_Source data_.
· · · · ·

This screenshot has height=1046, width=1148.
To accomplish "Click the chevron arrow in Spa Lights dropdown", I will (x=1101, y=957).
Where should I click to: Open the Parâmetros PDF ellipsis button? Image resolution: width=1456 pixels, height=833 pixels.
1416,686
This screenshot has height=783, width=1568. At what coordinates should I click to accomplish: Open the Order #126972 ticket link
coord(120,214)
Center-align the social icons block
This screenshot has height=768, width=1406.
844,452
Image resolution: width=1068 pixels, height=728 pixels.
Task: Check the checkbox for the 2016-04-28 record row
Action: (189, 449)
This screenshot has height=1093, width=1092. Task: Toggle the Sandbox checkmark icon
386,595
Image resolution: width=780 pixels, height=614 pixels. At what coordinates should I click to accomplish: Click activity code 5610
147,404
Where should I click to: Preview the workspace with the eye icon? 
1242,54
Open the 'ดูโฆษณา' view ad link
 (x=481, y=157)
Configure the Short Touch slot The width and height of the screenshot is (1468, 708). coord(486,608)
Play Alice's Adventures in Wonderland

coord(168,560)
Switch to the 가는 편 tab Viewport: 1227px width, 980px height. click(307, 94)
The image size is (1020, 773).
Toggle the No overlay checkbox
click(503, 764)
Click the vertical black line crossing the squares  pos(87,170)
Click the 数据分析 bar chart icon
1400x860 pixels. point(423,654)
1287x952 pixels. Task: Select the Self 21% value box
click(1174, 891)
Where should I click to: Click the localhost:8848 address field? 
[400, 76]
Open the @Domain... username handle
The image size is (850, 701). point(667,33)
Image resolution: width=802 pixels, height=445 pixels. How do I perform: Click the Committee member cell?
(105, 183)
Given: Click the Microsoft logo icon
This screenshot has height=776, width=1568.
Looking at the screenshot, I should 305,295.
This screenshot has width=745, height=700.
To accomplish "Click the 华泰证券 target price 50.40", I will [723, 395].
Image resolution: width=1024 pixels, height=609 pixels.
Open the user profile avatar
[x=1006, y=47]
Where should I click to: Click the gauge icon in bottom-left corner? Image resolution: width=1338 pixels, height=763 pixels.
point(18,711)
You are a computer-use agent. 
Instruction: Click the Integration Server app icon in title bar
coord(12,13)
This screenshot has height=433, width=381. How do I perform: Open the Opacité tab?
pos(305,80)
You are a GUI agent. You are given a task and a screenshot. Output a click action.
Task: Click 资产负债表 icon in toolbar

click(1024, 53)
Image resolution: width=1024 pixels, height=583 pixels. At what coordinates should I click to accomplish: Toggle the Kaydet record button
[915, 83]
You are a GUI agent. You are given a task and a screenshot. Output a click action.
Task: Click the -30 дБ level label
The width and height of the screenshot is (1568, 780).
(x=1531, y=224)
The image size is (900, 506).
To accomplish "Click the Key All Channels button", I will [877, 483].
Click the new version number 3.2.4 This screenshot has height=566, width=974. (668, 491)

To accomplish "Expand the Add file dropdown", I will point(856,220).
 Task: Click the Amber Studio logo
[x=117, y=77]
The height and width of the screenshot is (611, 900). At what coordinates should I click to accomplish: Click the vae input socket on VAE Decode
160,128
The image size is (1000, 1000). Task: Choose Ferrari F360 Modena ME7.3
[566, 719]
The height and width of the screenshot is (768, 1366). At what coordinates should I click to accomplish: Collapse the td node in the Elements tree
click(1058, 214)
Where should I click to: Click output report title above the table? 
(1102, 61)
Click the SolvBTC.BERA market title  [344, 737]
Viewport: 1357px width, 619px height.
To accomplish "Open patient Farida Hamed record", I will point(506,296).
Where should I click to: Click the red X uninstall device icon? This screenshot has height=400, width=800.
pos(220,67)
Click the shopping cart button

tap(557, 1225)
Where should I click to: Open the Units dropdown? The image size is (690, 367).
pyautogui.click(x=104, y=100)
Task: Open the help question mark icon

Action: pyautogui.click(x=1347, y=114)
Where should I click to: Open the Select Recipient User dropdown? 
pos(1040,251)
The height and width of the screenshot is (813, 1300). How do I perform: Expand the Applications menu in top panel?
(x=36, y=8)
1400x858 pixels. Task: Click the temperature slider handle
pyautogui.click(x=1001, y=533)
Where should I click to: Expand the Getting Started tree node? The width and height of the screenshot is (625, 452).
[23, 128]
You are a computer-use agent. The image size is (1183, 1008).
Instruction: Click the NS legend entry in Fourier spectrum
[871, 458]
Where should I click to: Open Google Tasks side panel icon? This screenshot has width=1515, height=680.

· · · · ·

_Prompt_.
So that nothing is lost, write out each record exactly as it appears above.

_Exercise solution_.
This screenshot has height=1046, width=1148.
To accomplish "Click the chevron arrow in Spa Lights dropdown", I will (x=1101, y=957).
Where should I click to: Open the Parâmetros PDF ellipsis button? Image resolution: width=1456 pixels, height=833 pixels.
1416,686
This screenshot has height=783, width=1568. At what coordinates should I click to accomplish: Open the Order #126972 ticket link
coord(120,214)
Center-align the social icons block
This screenshot has height=768, width=1406.
844,452
Image resolution: width=1068 pixels, height=728 pixels.
Task: Check the checkbox for the 2016-04-28 record row
Action: (189, 449)
This screenshot has height=1093, width=1092. Task: Toggle the Sandbox checkmark icon
386,595
Image resolution: width=780 pixels, height=614 pixels. At what coordinates should I click to accomplish: Click activity code 5610
147,404
Where should I click to: Preview the workspace with the eye icon? 
1242,54
Open the 'ดูโฆษณา' view ad link
 (x=481, y=157)
Configure the Short Touch slot The width and height of the screenshot is (1468, 708). coord(486,608)
Play Alice's Adventures in Wonderland

coord(168,560)
Switch to the 가는 편 tab Viewport: 1227px width, 980px height. click(307, 94)
The image size is (1020, 773).
Toggle the No overlay checkbox
click(503, 764)
Click the vertical black line crossing the squares  pos(87,170)
Click the 数据分析 bar chart icon
1400x860 pixels. point(423,654)
1287x952 pixels. Task: Select the Self 21% value box
click(1174, 891)
Where should I click to: Click the localhost:8848 address field? 
[400, 76]
Open the @Domain... username handle
The image size is (850, 701). point(667,33)
Image resolution: width=802 pixels, height=445 pixels. How do I perform: Click the Committee member cell?
(105, 183)
Given: Click the Microsoft logo icon
This screenshot has height=776, width=1568.
Looking at the screenshot, I should 305,295.
This screenshot has width=745, height=700.
To accomplish "Click the 华泰证券 target price 50.40", I will [723, 395].
Image resolution: width=1024 pixels, height=609 pixels.
Open the user profile avatar
[x=1006, y=47]
Where should I click to: Click the gauge icon in bottom-left corner? Image resolution: width=1338 pixels, height=763 pixels.
point(18,711)
You are a computer-use agent. 
Instruction: Click the Integration Server app icon in title bar
coord(12,13)
This screenshot has height=433, width=381. How do I perform: Open the Opacité tab?
pos(305,80)
You are a GUI agent. You are given a task and a screenshot. Output a click action.
Task: Click 资产负债表 icon in toolbar

click(1024, 53)
Image resolution: width=1024 pixels, height=583 pixels. At what coordinates should I click to accomplish: Toggle the Kaydet record button
[915, 83]
You are a GUI agent. You are given a task and a screenshot. Output a click action.
Task: Click the -30 дБ level label
The width and height of the screenshot is (1568, 780).
(x=1531, y=224)
The image size is (900, 506).
To accomplish "Click the Key All Channels button", I will [877, 483].
Click the new version number 3.2.4 This screenshot has height=566, width=974. (668, 491)

To accomplish "Expand the Add file dropdown", I will point(856,220).
 Task: Click the Amber Studio logo
[x=117, y=77]
The height and width of the screenshot is (611, 900). At what coordinates should I click to accomplish: Click the vae input socket on VAE Decode
160,128
The image size is (1000, 1000). Task: Choose Ferrari F360 Modena ME7.3
[566, 719]
The height and width of the screenshot is (768, 1366). At what coordinates should I click to accomplish: Collapse the td node in the Elements tree
click(1058, 214)
Where should I click to: Click output report title above the table? 
(1102, 61)
Click the SolvBTC.BERA market title  [344, 737]
Viewport: 1357px width, 619px height.
To accomplish "Open patient Farida Hamed record", I will point(506,296).
Where should I click to: Click the red X uninstall device icon? This screenshot has height=400, width=800.
pos(220,67)
Click the shopping cart button

tap(557, 1225)
Where should I click to: Open the Units dropdown? The image size is (690, 367).
pyautogui.click(x=104, y=100)
Task: Open the help question mark icon

Action: pyautogui.click(x=1347, y=114)
Where should I click to: Open the Select Recipient User dropdown? 
pos(1040,251)
The height and width of the screenshot is (813, 1300). How do I perform: Expand the Applications menu in top panel?
(x=36, y=8)
1400x858 pixels. Task: Click the temperature slider handle
pyautogui.click(x=1001, y=533)
Where should I click to: Expand the Getting Started tree node? The width and height of the screenshot is (625, 452).
[23, 128]
You are a computer-use agent. The image size is (1183, 1008).
Instruction: Click the NS legend entry in Fourier spectrum
[871, 458]
Where should I click to: Open Google Tasks side panel icon? This screenshot has width=1515, height=680.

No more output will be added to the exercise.